Quali sono i dubbi che spingono ancora le persone a non vaccinarsi?

Il tema delle vaccinazioni contro il Covid è ormai al centro del dibattito mondiale da più di un anno, esattamente dallo scoppio della pandemia, e risulta caratterizzato da sentimenti contrastanti. La speranza che ha accompagnato lo sviluppo dei vaccini è stata affiancata da profondi timori provenienti da una parte della popolazione. I casi di trombosi che si sono verificati dopo la somministrazione del vaccino Astrazeneca e la sua successiva sospensione hanno provocato un’ondata di ansia e allarmismo che ha portato molte persone a non vaccinarsi affatto. Dopo questi fatti il vaccino Astrazeneca è stato sospeso per gli adeguati accertamenti e in seguito reintrodotto soltanto per le persone over 60.

Nonostante l’adozione di tali misure, permangono ancora molti dubbi sulle vaccinazioni e una porzione consistente della popolazione ancora non ha ricevuto alcuna somministrazione. Ci si interroga quindi su quali siano i motivi e le tensioni psicologiche che spingono le persone a rifiutare il vaccino, nonostante i gravi rischi in caso di malattia da Covid. Inoltre, proprio in questi ultimi giorni si sta registrando un importante aumento dei contagi e una prevalenza della nuova variante Delta, considerata più contagiosa della versione attuale del 50-60%.

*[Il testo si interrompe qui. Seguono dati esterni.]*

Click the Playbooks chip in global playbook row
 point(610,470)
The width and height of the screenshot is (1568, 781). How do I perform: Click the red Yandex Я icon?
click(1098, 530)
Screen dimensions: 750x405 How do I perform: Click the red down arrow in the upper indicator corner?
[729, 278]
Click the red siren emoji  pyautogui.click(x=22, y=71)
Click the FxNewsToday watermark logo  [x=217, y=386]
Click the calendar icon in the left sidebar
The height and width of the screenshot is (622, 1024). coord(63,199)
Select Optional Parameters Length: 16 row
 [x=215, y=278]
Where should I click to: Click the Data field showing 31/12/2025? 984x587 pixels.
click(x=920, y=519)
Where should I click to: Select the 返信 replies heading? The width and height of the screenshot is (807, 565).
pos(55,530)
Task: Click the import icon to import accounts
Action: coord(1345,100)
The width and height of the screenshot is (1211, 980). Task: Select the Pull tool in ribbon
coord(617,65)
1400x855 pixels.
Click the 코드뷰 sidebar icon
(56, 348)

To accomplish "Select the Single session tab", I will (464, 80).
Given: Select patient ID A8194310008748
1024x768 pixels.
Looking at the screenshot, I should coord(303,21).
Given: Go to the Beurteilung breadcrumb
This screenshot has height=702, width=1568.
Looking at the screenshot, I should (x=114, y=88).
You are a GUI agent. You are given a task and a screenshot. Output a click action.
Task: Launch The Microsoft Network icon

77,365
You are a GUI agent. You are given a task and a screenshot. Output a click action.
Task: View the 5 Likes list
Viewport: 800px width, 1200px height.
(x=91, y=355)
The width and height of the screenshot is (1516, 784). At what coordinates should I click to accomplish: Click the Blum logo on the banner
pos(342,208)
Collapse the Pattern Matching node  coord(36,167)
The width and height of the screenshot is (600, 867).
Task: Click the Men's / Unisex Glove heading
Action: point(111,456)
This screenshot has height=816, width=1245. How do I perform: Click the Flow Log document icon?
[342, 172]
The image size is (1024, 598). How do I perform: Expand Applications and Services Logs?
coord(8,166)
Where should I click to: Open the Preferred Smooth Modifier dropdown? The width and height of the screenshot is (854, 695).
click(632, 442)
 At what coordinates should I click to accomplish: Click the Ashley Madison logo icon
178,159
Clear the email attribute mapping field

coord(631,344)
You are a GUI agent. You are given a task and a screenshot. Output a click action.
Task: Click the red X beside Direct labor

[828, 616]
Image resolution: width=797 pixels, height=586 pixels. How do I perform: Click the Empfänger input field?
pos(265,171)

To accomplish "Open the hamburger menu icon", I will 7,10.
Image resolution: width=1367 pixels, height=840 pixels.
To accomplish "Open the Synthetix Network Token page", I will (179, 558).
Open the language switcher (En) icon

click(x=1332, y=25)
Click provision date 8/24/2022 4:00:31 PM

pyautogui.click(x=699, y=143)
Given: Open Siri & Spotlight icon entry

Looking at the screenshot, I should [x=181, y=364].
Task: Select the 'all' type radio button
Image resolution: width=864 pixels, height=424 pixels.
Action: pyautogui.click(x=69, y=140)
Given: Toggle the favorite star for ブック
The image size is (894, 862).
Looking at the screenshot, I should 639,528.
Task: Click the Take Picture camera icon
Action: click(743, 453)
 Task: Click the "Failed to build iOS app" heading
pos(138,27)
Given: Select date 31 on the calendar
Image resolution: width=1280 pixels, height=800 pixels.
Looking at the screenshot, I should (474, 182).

Alla base della scelta di non sottoporsi al vaccino potrebbe esserci una valutazione degli effetti collaterali di quest’ultimo, e a livello psicologico la percezione che, sottoponendosi alla somministrazione vaccinale, il soggetto si sta esponendo consapevolmente a questi rischi immediati; al contrario, senza vaccinazione, il soggetto percepisce la malattia come una probabilità che potrebbe verificarsi in un futuro indefinito, e quindi il “rischio” di stare male non rappresenterebbe una scelta consapevole. Tuttavia, bisogna ricordare che la probabilità di venire contagiati dal Covid è ampiamente superiore rispetto agli effetti collaterali che possono sorgere dopo la somministrazione, sottolineando che il virus può causare gravi sofferenze fino al ricovero ospedaliero e la morte. Un’ulteriore motivazione, sorta di recente per rifiutare la somministrazione, si collega a una falsa informazione che sta circolando in questo periodo, ovvero il fatto che la vaccinazione non proteggerebbe dalla tanto temuta variante Delta. In realtà, secondo quanto elaborato dall’Istituto Superiore della Sanità il vaccino contro il Covid-19, se si sono completate le dosi previste, è efficace circa all’80% nel proteggere dall’infezione, e fino al 100% dagli effetti più gravi della malattia, per tutte le fasce di età. Statistiche applicabili anche in caso di contagio dovuto alla variante Delta. L’immunità di gregge rappresenta un’altra motivazione a favore del rifiuto vaccinale. Occorre sottolineare che questa non è stata ancora raggiunta, e risulta comunque sempre più lontana, a causa di ritardi nella campagna vaccinale, comparsa di nuove varianti e soprattutto a causa di tutti coloro che non si sottopongono ai vaccini. I giovani sono i più restii a non ricevere la vaccinazione, ritenendo il virus una “semplice” influenza. Tuttavia, l’età media dell’infezione si sta abbassando sempre di più e comunque gli effetti a lungo termine della malattia possono essere abbastanza gravi anche per le persone più giovani, e comprendono problemi respiratori nonché cognitivi. Insomma, in questo momento i vaccini possono davvero fare la differenza, essendo l’unico strumento per risolvere una crisi pandemica di importanza storica.